In questo luogo, a Ludovico rinacque più vivo e serio che mai il desiderio di farsi frate, pensando che tutto quello che era successo ed il luogo nel quale si trovasse, fosse un segno della volontà di Dio. Così, Ludovico decise di farsi frate e di prendere il nome di Cristoforo, come il suo servo fedele, in modo che non si dimenticasse il terribile accaduto. La sua non fu una decisione a cui fu costretto a causa delle circostanze, come magari si può pensare, ma la conversione di Ludovico fu sincera ed egli era davvero convinto che quella fosse la sua strada. Un esempio evidente fu quando, di sua spontanea volontà, si recò dal fratello dell'ucciso e, in mezzo ad una numerosa folla, chiese perdono. È un gesto talmente sincero da intenerire persino il fratello, che lo perdona subito.

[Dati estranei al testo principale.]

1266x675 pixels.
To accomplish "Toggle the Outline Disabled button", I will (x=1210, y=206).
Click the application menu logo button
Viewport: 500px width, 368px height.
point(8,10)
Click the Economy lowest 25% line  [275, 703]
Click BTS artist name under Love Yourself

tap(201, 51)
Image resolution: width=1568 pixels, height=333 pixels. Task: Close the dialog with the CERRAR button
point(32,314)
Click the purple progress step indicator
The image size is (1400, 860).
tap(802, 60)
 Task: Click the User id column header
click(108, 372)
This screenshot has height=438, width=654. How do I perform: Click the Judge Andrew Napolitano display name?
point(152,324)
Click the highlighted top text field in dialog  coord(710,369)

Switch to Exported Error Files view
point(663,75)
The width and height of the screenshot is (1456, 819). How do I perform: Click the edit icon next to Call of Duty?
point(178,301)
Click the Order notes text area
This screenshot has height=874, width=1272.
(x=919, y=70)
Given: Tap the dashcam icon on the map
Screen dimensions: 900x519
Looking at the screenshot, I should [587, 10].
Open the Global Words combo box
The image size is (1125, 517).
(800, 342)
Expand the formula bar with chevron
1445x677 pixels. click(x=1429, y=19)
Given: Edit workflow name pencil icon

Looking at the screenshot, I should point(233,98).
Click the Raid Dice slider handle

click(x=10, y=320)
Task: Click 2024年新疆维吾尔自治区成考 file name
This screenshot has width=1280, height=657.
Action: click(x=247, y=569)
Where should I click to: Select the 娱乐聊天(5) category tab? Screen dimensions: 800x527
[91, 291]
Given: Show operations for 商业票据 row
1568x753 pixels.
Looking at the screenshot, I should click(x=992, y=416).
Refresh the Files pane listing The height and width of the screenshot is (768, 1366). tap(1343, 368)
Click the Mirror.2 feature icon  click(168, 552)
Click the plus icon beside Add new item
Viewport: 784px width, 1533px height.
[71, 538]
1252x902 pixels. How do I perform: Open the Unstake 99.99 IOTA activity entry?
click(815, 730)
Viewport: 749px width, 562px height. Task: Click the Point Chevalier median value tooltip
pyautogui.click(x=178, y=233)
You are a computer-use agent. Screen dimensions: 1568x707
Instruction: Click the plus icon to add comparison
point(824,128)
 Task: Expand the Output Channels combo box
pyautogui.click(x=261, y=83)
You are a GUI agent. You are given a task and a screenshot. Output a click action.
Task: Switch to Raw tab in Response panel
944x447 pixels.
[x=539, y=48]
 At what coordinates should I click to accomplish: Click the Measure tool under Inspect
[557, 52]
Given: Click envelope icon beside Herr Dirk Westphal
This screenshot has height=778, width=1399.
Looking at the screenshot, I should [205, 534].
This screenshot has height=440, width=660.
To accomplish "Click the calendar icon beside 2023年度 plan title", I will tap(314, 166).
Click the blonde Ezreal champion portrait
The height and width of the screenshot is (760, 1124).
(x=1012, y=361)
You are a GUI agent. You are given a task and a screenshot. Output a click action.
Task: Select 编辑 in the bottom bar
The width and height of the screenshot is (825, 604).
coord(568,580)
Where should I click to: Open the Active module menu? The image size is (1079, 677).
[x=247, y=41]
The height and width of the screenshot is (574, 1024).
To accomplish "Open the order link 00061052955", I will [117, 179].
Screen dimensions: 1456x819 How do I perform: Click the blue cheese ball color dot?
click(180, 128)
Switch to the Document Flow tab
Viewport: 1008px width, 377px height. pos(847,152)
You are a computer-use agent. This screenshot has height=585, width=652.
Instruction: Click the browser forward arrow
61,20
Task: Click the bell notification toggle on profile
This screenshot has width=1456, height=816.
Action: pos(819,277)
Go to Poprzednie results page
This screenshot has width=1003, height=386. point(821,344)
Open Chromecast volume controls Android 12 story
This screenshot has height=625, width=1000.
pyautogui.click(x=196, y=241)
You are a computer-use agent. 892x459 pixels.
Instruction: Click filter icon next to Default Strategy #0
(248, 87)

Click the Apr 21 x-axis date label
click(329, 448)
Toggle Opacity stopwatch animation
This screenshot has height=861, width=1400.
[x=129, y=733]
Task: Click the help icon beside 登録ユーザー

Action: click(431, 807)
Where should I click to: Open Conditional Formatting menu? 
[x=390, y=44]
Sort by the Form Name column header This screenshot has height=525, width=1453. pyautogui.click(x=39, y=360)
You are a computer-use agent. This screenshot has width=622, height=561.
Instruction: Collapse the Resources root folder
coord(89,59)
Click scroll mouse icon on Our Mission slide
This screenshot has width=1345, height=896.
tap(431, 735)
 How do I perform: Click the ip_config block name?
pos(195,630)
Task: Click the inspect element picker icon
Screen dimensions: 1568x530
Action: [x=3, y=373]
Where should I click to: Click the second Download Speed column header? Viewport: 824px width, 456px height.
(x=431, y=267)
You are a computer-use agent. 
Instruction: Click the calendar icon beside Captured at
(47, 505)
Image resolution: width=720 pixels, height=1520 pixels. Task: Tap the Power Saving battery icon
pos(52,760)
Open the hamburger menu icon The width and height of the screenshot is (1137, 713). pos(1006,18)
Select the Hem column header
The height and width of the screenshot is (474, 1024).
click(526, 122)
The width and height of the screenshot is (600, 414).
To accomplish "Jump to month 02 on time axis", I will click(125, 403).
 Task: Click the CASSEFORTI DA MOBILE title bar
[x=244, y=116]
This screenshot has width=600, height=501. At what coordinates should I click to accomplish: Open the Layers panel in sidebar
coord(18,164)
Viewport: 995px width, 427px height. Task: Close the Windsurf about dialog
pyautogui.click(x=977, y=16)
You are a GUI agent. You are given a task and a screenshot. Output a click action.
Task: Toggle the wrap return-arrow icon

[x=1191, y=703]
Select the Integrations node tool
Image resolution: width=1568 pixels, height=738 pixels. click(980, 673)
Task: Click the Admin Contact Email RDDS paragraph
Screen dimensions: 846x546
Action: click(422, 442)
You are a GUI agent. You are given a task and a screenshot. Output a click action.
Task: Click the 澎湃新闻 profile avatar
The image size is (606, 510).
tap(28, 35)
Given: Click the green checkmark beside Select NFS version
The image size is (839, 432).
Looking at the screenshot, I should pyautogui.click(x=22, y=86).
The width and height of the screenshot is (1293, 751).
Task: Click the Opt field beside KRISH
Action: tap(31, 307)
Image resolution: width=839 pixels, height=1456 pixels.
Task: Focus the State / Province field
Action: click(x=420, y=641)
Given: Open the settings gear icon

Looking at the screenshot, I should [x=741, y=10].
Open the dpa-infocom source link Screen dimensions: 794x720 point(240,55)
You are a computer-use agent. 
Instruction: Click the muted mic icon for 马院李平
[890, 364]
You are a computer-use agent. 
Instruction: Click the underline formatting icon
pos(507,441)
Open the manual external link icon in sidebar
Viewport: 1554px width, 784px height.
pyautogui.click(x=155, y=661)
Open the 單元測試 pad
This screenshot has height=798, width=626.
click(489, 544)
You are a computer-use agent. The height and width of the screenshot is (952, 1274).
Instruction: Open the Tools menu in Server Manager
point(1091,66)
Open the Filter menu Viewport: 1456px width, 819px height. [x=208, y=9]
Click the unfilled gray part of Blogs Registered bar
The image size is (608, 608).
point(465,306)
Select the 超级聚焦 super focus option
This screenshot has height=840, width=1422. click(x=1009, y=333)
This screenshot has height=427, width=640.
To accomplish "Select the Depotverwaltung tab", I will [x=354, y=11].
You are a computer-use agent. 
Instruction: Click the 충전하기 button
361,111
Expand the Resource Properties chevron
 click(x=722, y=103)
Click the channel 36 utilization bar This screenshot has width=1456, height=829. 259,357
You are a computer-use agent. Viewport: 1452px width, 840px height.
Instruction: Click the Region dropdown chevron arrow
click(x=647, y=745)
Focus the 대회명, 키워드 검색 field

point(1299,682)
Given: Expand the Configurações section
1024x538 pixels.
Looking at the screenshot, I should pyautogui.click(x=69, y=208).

Dopo questa analisi, si può quindi dire che il personaggio di padre Cristoforo è il "risultato" del passato di Ludovico, un uomo come tanti altri, che conosce bene i problemi che i soprusi dei signorotti procurano ai più poveri. La grande dote di questo personaggio è, comunque, la sua immensa generosità nei confronti degli altri uomini bisognosi di aiuto, caratteristica che lo porterà alla decisione di farsi frate, non come salvezza per uscire dai guai che lo coinvolgono, ma, da una parte, per espiare la colpa di cui si è macchiato e di cui si pente fortemente, dall'altra per la convinzione che Dio gli stia indicando una strada nuova, già da lui a volte pensata, che gli consentirà di aiutare le persone come ha sempre voluto fare. Grazie anche al suo passato, padre Cristoforo non si intimorisce davanti ai signorotti, anzi è pronto ad affrontarli di persona, a differenza di quello che fanno molte persone del suo tempo.



Si può quindi dire che padre Cristoforo abbia fin da giovane maturato la sua idea di farsi frate, prima distaccandosi dai signorotti, nei quali non si riconosceva, poi aiutando i più deboli. Le esperienze che segnano la sua giovinezza faranno di lui un uomo vero e profondamente umano, tanto da diventare il simbolo del bene che lotta, con i mezzi spirituali, contro un male così grande da condizionare completamente l'esistenza di un uomo.